My sites are not maintaining their authentication. Users are being redirected to the login screen every few minutes. The length of time they remain logged in seems to vary. I am using .Net Framework 3.5 and SQL Server to maintain session state (based on a recommendation from Discount.ASP Support). In web.config I have: <authentication mode="Forms"><forms name=".ASPXAUTHDOPGBBALL" timeout="60" loginUrl="login.aspx" slidingExpiration="true" protection="All" path="/" defaultUrl="default.aspx" /></authentication> <sessionState mode="SQLServer" allowCustomSqlDatabase="true" sqlConnectionString="Data Source=tcp:sql2k505.discountasp.net;database=My Database;User ID=My User ID;Password=My Password" cookieless="false" timeout="60" /> In my login code I have: 'Create a new ticket used for authentication Ticket = New FormsAuthenticationTicket(1, UserName.Text, System.DateTime.Now, DateTime.Now.AddMinutes(60), False, dr1("Roles")) 'Hash the cookie for transport Cookie = New HttpCookie(FormsAuthentication.FormsCookieName, FormsAuthentication.Encrypt(Ticket)) 'Add the cookie to the list for outgoing response Response.Cookies.Add(Cookie) 'Redirect to requested URL, or homepage if no previous page requested strReturnUrl = Request("ReturnUrl") I have been trying to get this to work for some time. Any suggestions would be appreciated! Thanks
The way you're doing SQL Sessions is different, might make the diff. This is how I've been using it: <sessionState allowCustomSqlDatabase="true" mode="SQLServer" sqlConnectionString="Server=sql2k8.discountasp.net;Database=SQL2008_wisemx_sessionstate;User ID=SQL2008_wisemx_sessionstate_user;Password=makeawish" timeout="60" />
Thanks for the response - I made the change you suggested. I was still logged out after about 20 minutes, even though it is set to 60 minutes. This is quite frustrating, and my users are complaining. Is there perhaps another method to authenticate that is more reliable?

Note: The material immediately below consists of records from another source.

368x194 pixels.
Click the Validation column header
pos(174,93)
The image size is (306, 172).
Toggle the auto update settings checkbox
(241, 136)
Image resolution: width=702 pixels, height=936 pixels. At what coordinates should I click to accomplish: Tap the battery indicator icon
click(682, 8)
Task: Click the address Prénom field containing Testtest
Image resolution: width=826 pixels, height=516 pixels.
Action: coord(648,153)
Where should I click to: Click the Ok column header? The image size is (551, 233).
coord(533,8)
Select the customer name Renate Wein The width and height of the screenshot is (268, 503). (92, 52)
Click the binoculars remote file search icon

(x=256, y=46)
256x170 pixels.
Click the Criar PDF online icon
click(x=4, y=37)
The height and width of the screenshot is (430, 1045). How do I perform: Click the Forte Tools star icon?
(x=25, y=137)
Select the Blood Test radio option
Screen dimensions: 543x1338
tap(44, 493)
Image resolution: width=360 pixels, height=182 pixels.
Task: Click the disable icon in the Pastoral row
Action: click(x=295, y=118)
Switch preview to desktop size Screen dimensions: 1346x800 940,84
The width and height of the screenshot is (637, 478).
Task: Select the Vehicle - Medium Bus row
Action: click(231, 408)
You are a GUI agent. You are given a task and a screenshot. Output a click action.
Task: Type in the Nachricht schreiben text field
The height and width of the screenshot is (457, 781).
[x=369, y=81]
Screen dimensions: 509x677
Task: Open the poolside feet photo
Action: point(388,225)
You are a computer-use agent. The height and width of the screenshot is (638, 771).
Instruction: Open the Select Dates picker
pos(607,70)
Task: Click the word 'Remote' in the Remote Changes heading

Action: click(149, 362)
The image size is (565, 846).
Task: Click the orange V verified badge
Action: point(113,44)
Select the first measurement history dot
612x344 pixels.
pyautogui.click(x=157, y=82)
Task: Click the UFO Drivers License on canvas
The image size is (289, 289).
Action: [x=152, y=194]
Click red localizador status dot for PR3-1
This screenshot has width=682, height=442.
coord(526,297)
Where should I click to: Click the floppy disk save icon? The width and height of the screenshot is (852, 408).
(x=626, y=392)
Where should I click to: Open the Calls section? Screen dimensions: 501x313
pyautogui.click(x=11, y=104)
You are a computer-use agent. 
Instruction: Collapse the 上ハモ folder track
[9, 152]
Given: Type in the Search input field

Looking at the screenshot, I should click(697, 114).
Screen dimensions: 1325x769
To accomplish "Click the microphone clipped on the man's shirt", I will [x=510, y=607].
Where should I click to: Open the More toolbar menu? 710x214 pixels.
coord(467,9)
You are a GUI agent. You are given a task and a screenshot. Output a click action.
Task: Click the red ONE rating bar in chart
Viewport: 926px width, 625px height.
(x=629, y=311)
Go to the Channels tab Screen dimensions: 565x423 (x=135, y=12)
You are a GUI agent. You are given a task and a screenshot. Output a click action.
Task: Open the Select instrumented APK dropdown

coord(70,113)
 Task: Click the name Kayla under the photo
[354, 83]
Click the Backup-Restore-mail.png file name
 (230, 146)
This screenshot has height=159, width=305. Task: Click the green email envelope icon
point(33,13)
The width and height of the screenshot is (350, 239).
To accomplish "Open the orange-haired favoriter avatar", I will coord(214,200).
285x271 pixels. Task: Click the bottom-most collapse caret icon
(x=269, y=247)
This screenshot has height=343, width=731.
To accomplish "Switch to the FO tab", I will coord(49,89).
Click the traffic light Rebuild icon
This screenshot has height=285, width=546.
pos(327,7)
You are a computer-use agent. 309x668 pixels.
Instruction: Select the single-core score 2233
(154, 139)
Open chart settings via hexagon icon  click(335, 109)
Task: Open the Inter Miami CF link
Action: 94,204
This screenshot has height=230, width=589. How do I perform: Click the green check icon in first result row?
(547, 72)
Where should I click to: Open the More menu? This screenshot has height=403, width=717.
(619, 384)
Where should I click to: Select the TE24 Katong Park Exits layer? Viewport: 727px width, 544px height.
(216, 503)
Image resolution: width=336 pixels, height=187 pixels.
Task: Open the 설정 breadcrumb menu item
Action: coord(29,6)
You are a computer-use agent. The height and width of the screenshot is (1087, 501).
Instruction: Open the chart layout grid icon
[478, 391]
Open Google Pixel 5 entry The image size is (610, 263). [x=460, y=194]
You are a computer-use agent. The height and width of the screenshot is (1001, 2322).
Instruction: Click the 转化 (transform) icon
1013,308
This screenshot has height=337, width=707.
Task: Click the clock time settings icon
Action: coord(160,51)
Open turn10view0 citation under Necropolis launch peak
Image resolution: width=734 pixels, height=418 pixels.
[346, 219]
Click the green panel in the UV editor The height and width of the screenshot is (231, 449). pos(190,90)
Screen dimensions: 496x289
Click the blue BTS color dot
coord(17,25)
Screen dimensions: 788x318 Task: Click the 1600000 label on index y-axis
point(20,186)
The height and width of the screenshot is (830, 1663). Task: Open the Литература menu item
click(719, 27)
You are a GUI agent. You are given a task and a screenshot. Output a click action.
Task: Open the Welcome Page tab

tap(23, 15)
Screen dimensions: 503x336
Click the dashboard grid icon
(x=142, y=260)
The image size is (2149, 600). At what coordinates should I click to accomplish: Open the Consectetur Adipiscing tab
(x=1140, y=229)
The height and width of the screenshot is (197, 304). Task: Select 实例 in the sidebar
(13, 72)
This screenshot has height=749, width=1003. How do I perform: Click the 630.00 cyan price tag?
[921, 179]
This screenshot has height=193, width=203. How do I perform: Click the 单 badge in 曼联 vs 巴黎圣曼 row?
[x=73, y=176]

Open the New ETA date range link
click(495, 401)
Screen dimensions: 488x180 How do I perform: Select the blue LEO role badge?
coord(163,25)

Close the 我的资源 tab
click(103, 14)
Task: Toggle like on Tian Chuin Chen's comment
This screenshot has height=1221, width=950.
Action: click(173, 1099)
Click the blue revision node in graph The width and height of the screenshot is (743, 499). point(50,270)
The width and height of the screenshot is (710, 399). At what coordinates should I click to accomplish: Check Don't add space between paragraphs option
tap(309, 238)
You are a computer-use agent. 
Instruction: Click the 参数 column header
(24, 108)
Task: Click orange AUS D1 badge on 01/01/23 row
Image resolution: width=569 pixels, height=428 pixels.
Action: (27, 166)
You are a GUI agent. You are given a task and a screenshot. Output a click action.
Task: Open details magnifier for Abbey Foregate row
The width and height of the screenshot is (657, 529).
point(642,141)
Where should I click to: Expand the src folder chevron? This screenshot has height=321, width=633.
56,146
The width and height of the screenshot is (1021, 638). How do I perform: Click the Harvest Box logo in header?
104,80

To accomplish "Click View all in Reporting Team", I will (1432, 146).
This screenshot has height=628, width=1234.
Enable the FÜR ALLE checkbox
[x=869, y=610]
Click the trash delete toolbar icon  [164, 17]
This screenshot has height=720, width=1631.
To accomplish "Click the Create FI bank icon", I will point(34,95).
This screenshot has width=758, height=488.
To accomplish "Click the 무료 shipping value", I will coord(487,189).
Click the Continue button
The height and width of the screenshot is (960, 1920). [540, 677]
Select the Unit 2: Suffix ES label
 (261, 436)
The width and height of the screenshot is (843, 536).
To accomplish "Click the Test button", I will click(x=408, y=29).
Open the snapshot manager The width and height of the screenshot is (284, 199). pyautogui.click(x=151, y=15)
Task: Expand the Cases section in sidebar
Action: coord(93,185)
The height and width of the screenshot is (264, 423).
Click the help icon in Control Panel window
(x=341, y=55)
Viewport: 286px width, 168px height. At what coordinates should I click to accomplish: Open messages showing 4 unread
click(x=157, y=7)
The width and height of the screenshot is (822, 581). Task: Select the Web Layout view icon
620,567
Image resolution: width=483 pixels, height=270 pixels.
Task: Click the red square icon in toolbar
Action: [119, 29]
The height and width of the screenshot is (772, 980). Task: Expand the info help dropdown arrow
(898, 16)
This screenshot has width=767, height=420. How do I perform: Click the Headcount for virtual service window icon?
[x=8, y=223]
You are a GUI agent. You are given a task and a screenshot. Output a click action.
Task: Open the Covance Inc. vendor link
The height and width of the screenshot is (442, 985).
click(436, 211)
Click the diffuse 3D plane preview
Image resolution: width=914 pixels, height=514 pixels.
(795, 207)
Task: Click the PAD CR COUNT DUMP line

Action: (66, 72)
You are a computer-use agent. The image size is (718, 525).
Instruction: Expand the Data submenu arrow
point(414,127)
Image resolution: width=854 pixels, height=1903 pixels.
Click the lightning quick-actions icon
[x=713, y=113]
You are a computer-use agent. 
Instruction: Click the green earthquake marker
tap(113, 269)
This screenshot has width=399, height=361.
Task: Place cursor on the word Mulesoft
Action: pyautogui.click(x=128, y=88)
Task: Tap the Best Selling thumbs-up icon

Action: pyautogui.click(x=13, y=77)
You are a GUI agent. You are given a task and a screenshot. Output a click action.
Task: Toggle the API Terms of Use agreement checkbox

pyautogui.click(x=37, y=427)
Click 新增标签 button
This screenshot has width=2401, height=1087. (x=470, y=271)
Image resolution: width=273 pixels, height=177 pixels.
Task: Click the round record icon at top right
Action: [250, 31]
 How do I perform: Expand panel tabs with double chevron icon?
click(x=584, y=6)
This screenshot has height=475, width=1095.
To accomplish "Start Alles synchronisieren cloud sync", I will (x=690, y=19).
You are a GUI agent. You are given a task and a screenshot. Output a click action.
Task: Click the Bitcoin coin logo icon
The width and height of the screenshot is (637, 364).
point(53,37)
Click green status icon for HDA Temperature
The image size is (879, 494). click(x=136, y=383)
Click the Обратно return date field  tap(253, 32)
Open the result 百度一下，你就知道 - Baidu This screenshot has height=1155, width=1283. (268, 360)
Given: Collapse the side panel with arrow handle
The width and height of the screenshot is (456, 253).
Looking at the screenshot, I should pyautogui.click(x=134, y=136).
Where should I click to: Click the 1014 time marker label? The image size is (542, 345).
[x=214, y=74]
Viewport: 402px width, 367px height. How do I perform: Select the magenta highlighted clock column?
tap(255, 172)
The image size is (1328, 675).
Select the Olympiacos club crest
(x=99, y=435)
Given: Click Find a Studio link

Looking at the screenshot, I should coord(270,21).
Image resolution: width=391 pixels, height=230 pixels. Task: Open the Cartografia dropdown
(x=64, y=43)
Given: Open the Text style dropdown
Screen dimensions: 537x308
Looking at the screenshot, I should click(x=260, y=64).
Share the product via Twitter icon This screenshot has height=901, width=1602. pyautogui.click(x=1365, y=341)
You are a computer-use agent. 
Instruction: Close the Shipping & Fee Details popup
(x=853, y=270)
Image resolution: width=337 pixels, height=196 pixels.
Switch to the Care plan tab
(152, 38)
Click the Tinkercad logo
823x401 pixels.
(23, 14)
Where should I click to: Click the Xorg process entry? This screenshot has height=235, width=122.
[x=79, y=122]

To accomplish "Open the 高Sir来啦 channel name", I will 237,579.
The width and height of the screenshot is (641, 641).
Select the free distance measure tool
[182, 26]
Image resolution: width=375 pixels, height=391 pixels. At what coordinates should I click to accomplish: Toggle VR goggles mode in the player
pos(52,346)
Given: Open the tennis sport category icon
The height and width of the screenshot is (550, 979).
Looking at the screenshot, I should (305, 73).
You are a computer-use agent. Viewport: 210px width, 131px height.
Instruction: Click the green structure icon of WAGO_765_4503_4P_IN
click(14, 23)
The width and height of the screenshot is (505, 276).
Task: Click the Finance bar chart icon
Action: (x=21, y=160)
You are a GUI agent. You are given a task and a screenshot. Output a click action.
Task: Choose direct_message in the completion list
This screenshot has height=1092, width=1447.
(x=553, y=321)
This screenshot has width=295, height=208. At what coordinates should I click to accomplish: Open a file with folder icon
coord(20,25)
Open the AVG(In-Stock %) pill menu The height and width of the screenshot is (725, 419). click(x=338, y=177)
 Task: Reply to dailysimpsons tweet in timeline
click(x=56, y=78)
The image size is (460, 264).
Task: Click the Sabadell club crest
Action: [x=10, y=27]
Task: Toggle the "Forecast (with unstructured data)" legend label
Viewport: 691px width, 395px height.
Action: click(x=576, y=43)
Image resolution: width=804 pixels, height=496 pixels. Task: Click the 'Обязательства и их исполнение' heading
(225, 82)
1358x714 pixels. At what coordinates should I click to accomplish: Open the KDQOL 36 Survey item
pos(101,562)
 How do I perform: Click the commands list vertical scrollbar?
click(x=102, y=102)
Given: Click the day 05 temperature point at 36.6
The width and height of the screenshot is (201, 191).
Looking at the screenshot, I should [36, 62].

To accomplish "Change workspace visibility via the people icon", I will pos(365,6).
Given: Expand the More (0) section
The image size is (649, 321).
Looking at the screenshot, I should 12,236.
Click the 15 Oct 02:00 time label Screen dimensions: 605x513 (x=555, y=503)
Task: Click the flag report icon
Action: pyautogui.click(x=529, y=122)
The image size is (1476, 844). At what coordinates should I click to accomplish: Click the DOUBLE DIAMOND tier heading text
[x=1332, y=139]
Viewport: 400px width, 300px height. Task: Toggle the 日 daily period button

It's possible you're seeing application pool recycling based on the application being considered idle - 20 minutes sounds right for that. If that's what it is, it can be worked around with the DASP scheduler.
You can set up a Scheduled task which would make an HTTP call to your url. Please view our KB here. This would keep your application pool from recycling due to the 20min idle imposed limit on our servers.